Meir Kahane said something about what do words of the Israeli national anthem Hatikvah mean to Arab Israeli or an Arab living in Israel when he has to utter the word or most likely hear “As long as in the heart, within,… A Jewish soul still yearns….” . His remark brings forth a devastating truth that hits at the heart of the Israeli politics. Of course for Rabbi Kahane the solution is pragmatic. It is to make Israel an exclusively Jewish state by excluding all non-Jewish population. Although I am against changing the national anthem lyrics to accommodate the pressing political times, but I still, to this day, wonder about the significance Meir Kahane’s claim.
HI SAMMISH
That’s a very interesting point.
Then again, there are Druize Arabs, for instance, who do serve in the Israeli Army.
I don’t think the answer would ever be to bar all non Jews from Israel.
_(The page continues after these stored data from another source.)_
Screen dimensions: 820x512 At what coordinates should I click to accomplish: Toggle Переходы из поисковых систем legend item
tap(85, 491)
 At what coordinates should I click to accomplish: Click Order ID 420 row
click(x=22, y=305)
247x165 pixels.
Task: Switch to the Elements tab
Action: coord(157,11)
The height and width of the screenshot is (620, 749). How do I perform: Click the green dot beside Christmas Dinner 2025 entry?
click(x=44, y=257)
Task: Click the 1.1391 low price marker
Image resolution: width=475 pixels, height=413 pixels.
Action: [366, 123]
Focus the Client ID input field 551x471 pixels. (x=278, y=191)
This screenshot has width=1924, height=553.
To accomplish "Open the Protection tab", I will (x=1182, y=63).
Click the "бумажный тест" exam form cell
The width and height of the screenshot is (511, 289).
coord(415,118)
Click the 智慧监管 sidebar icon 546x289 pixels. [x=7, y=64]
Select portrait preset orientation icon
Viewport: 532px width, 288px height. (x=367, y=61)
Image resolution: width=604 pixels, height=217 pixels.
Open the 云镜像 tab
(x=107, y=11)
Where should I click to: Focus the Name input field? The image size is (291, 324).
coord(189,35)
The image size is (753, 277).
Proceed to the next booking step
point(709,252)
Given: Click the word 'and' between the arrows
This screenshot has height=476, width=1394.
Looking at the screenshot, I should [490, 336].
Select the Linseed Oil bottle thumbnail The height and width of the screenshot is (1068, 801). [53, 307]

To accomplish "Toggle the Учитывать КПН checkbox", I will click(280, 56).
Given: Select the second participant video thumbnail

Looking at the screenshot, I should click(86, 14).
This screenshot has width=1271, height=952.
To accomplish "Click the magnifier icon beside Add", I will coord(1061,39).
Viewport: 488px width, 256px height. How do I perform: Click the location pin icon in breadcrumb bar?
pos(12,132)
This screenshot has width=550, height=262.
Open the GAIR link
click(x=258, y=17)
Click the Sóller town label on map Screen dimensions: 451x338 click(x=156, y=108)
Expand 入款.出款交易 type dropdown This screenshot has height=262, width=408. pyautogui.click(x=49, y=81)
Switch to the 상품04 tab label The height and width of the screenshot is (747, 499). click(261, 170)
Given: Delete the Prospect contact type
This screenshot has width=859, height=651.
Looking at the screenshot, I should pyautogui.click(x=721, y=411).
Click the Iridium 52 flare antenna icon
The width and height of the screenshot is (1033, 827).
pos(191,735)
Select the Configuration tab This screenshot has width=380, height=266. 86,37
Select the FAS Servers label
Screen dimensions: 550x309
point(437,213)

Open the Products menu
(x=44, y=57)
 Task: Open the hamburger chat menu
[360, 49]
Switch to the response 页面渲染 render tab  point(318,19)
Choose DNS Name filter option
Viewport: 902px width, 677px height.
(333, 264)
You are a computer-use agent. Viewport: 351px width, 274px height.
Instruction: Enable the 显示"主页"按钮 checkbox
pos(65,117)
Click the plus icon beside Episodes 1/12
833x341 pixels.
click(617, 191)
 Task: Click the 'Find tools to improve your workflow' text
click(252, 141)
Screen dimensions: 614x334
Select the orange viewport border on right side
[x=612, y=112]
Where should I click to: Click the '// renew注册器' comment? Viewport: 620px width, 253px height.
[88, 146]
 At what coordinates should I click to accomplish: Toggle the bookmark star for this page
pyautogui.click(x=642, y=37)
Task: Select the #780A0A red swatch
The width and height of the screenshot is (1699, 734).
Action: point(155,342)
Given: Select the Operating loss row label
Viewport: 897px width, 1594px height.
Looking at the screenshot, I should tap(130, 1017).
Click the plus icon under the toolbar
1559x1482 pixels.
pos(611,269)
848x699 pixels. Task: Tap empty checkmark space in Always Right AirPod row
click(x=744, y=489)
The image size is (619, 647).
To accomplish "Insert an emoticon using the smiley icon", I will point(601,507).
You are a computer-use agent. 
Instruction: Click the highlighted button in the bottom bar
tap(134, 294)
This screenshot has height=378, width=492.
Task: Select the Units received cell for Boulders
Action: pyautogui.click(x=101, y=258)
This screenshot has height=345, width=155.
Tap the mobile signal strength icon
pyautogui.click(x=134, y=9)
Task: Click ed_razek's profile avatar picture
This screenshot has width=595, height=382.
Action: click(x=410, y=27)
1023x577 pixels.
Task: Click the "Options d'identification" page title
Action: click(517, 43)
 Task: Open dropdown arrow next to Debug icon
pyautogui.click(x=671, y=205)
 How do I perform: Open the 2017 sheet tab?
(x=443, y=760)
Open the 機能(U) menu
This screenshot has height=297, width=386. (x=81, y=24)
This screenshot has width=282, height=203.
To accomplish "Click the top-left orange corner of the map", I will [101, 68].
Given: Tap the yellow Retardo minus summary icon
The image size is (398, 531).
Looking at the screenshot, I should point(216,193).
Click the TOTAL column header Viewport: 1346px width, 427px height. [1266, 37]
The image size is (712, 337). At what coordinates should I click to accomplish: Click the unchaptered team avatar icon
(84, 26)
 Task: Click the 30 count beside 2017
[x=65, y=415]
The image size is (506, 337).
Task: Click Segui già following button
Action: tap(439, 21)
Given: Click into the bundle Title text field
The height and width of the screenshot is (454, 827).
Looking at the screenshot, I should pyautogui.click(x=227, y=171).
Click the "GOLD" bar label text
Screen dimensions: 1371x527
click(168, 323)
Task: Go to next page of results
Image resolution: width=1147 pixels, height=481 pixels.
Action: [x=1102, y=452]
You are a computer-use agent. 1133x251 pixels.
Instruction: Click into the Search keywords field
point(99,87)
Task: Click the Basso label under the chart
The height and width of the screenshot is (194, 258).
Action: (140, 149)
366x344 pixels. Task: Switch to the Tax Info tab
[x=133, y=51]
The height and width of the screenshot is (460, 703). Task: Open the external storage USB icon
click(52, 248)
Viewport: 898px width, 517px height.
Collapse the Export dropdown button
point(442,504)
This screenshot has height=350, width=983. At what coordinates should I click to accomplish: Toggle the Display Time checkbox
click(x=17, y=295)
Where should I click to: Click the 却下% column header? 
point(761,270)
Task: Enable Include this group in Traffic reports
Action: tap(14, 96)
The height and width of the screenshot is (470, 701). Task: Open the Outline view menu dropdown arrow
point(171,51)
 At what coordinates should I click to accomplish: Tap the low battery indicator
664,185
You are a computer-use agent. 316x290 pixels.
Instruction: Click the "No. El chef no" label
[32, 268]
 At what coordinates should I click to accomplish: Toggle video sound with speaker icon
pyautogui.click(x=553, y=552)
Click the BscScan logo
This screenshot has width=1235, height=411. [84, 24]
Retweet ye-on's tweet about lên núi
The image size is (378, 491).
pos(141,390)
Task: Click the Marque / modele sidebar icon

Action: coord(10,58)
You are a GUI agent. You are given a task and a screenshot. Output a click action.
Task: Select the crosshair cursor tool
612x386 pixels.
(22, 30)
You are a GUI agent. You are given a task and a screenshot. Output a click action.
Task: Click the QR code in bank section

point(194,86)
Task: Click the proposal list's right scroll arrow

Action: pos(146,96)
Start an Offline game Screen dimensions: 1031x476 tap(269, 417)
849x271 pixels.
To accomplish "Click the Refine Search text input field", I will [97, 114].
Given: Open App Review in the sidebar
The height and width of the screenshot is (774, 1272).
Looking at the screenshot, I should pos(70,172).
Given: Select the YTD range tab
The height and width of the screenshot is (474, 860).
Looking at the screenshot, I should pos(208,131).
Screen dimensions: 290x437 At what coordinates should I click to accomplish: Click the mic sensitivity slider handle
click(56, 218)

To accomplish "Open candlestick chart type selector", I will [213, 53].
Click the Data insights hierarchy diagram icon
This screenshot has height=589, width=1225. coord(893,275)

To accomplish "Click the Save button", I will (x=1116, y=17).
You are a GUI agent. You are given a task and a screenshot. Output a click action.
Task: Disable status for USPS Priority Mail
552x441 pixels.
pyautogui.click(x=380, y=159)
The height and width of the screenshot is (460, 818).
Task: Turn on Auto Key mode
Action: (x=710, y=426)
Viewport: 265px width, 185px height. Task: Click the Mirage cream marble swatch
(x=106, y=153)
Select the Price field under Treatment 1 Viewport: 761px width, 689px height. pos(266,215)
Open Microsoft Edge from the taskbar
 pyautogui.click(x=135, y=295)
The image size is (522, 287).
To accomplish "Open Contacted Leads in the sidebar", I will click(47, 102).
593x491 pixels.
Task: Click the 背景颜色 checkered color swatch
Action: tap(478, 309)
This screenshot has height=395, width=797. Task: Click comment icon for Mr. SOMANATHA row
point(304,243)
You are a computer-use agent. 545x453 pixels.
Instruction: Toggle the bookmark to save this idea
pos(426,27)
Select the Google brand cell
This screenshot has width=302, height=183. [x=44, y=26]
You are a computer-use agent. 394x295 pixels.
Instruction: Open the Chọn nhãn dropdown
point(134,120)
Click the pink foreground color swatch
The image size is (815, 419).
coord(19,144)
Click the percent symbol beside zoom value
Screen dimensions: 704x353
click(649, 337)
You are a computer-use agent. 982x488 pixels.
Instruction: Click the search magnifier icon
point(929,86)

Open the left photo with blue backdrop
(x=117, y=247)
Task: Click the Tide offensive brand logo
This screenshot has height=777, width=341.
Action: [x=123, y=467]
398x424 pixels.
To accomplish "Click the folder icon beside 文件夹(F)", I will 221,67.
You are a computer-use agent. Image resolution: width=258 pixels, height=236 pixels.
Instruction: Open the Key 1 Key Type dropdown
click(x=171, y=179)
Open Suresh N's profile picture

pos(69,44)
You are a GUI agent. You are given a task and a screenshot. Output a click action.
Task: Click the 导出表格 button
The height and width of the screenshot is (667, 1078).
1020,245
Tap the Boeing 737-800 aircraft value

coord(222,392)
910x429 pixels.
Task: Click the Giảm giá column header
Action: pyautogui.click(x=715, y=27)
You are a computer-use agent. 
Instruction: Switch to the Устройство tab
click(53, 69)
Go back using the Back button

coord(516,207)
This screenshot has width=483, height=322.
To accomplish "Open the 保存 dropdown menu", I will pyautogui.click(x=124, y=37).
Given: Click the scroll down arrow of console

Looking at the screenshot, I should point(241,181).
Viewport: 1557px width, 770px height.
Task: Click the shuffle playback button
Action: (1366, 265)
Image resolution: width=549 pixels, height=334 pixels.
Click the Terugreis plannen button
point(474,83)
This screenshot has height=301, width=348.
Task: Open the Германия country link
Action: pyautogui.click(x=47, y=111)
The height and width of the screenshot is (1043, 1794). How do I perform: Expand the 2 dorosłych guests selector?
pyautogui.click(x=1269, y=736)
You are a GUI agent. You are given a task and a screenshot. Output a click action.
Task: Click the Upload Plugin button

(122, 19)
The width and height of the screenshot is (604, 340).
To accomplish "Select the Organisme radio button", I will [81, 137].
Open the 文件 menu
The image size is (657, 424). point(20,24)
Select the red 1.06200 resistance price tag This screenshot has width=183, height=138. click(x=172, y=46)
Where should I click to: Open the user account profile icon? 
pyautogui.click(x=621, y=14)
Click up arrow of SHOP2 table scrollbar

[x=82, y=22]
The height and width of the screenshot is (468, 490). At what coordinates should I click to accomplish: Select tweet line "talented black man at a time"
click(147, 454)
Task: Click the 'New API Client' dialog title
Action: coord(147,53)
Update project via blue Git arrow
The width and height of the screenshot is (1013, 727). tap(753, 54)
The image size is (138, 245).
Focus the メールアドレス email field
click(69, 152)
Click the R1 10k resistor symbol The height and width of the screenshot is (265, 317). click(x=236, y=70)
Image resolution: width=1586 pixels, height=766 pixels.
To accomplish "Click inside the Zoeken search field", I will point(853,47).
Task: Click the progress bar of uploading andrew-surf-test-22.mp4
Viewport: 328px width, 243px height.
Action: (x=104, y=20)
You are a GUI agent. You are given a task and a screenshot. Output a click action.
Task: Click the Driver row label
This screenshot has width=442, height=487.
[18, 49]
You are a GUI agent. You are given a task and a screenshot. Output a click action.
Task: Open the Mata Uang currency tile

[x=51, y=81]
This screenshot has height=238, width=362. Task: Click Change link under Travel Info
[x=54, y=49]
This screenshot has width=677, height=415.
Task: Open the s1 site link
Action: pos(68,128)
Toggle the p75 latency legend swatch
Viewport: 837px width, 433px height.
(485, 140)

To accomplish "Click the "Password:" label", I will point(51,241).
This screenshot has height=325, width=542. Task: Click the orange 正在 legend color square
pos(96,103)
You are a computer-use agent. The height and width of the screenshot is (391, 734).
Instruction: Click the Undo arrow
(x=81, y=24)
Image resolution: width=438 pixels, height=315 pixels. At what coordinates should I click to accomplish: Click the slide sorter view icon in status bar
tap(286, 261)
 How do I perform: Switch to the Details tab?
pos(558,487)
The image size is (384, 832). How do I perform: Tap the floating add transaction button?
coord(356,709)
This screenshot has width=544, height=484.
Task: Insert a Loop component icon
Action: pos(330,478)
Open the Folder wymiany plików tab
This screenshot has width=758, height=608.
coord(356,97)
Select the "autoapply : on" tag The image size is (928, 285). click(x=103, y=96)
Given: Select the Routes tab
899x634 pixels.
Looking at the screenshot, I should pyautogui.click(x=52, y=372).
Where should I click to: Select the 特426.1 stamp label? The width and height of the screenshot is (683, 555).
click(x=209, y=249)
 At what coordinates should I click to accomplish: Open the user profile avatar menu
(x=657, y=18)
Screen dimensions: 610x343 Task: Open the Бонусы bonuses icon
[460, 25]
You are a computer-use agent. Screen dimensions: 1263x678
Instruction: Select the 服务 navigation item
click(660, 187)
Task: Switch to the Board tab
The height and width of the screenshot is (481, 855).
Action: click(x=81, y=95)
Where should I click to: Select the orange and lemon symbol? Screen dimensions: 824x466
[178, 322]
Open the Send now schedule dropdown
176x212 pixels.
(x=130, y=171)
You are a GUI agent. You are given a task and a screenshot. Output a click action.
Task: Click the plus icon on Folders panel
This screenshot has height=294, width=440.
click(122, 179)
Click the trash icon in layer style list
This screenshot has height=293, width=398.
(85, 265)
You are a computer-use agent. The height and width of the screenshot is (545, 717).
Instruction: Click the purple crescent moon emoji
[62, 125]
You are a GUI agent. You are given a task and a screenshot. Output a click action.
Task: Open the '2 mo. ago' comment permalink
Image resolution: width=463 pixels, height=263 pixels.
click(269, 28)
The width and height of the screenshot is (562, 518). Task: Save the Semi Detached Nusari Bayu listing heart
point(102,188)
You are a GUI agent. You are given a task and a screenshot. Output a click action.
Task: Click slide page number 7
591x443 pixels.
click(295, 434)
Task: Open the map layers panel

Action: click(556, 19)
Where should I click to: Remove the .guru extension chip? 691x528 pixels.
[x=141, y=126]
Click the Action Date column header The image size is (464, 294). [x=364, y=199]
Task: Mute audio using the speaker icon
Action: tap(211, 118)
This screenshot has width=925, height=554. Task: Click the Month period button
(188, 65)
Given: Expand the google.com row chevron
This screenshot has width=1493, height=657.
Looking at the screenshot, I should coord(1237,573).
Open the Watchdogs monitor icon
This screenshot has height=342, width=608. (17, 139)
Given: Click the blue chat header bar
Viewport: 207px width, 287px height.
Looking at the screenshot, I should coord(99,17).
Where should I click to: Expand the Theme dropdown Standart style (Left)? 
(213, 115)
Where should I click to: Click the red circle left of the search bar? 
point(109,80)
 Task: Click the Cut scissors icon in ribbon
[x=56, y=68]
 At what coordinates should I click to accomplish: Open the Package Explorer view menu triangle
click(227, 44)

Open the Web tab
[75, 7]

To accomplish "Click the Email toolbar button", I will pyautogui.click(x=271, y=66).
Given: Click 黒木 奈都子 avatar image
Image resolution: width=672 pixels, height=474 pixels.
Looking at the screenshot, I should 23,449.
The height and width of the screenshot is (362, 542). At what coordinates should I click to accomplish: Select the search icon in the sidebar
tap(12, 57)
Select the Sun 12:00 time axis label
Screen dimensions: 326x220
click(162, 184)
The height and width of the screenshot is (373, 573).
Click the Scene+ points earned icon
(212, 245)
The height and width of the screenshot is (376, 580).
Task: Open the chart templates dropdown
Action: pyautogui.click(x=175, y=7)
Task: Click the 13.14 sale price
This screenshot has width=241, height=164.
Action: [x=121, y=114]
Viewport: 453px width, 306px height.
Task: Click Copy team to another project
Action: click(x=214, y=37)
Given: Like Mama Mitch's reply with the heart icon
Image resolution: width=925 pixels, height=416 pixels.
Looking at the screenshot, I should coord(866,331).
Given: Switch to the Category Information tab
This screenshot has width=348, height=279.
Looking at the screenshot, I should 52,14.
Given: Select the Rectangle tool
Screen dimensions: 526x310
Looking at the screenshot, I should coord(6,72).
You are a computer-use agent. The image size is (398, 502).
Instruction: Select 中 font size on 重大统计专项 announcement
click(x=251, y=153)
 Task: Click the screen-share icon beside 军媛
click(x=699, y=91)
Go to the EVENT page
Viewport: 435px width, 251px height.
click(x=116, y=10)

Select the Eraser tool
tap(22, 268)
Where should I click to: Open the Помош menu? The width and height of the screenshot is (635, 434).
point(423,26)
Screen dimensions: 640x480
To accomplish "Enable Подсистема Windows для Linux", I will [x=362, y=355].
What I do think: Israel must stop bending over backwards to accommodate the Muslim world and America, and thus should reclaim the Temple Mount.
It’s madness that at present, Jews are banned from praying there because it’s under Muslim control.
I think I can imagine what Rabbi Kahane would have said about THAT!
A possible question is whether Israel to be a Jewish state or a state which happens to have a lot of Jews in it. It’s a question similar to the one that a lot of countries face.
But the key question in Israel is not a generic one of minorities, but whether the Islamic ideology will be allowed to prevail or not.